* PROBLEM REQUIREMENTS
The answer consists solely of the data below, reproduced exactly.

* DATA FOR ANALYSIS
┄┄┄┄┄┄┄┄┄┄
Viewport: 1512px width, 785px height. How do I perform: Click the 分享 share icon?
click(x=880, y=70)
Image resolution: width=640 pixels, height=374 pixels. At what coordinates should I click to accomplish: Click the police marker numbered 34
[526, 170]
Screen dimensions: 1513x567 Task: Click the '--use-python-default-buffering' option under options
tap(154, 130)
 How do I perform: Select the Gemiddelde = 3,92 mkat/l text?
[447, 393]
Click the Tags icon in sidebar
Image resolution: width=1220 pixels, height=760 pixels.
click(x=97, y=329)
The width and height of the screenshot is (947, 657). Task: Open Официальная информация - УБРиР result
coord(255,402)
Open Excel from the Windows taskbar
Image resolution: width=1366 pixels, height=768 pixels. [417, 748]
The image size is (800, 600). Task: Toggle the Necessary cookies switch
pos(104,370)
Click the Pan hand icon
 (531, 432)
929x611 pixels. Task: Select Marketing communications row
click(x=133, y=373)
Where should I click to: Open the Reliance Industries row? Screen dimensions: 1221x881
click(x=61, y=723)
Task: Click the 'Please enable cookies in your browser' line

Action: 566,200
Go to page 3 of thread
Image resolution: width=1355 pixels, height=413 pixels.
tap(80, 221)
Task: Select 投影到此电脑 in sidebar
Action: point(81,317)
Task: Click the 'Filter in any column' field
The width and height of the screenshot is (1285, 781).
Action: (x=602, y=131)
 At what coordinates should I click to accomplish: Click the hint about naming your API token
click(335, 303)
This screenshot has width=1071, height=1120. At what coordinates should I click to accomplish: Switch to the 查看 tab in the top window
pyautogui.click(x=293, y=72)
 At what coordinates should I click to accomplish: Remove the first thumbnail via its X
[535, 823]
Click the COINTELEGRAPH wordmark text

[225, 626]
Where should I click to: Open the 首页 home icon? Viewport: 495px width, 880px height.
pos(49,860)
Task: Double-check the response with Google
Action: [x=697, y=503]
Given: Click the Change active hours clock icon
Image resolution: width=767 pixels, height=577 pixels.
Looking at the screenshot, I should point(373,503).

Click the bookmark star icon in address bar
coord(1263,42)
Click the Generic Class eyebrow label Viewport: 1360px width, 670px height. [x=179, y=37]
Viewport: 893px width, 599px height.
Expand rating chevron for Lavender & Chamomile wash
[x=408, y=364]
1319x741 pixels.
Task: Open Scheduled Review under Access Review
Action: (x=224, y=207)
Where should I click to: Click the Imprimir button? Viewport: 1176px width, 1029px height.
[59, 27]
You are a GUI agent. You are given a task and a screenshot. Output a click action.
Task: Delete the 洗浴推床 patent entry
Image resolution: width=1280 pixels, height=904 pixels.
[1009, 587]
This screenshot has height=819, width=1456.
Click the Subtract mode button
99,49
┄┄┄┄┄┄┄┄┄┄
* TASK RESPONSE
Viewport: 1512px width, 785px height. How do I perform: Click the 分享 share icon?
click(x=880, y=70)
Image resolution: width=640 pixels, height=374 pixels. At what coordinates should I click to accomplish: Click the police marker numbered 34
[526, 170]
Screen dimensions: 1513x567 Task: Click the '--use-python-default-buffering' option under options
tap(154, 130)
 How do I perform: Select the Gemiddelde = 3,92 mkat/l text?
[447, 393]
Click the Tags icon in sidebar
Image resolution: width=1220 pixels, height=760 pixels.
click(x=97, y=329)
The width and height of the screenshot is (947, 657). Task: Open Официальная информация - УБРиР result
coord(255,402)
Open Excel from the Windows taskbar
Image resolution: width=1366 pixels, height=768 pixels. [417, 748]
The image size is (800, 600). Task: Toggle the Necessary cookies switch
pos(104,370)
Click the Pan hand icon
 (531, 432)
929x611 pixels. Task: Select Marketing communications row
click(x=133, y=373)
Where should I click to: Open the Reliance Industries row? Screen dimensions: 1221x881
click(x=61, y=723)
Task: Click the 'Please enable cookies in your browser' line

Action: 566,200
Go to page 3 of thread
Image resolution: width=1355 pixels, height=413 pixels.
tap(80, 221)
Task: Select 投影到此电脑 in sidebar
Action: point(81,317)
Task: Click the 'Filter in any column' field
The width and height of the screenshot is (1285, 781).
Action: (x=602, y=131)
 At what coordinates should I click to accomplish: Click the hint about naming your API token
click(335, 303)
This screenshot has width=1071, height=1120. At what coordinates should I click to accomplish: Switch to the 查看 tab in the top window
pyautogui.click(x=293, y=72)
 At what coordinates should I click to accomplish: Remove the first thumbnail via its X
[535, 823]
Click the COINTELEGRAPH wordmark text

[225, 626]
Where should I click to: Open the 首页 home icon? Viewport: 495px width, 880px height.
pos(49,860)
Task: Double-check the response with Google
Action: [x=697, y=503]
Given: Click the Change active hours clock icon
Image resolution: width=767 pixels, height=577 pixels.
Looking at the screenshot, I should point(373,503).

Click the bookmark star icon in address bar
coord(1263,42)
Click the Generic Class eyebrow label Viewport: 1360px width, 670px height. [x=179, y=37]
Viewport: 893px width, 599px height.
Expand rating chevron for Lavender & Chamomile wash
[x=408, y=364]
1319x741 pixels.
Task: Open Scheduled Review under Access Review
Action: (x=224, y=207)
Where should I click to: Click the Imprimir button? Viewport: 1176px width, 1029px height.
[59, 27]
You are a GUI agent. You are given a task and a screenshot. Output a click action.
Task: Delete the 洗浴推床 patent entry
Image resolution: width=1280 pixels, height=904 pixels.
[1009, 587]
This screenshot has height=819, width=1456.
Click the Subtract mode button
99,49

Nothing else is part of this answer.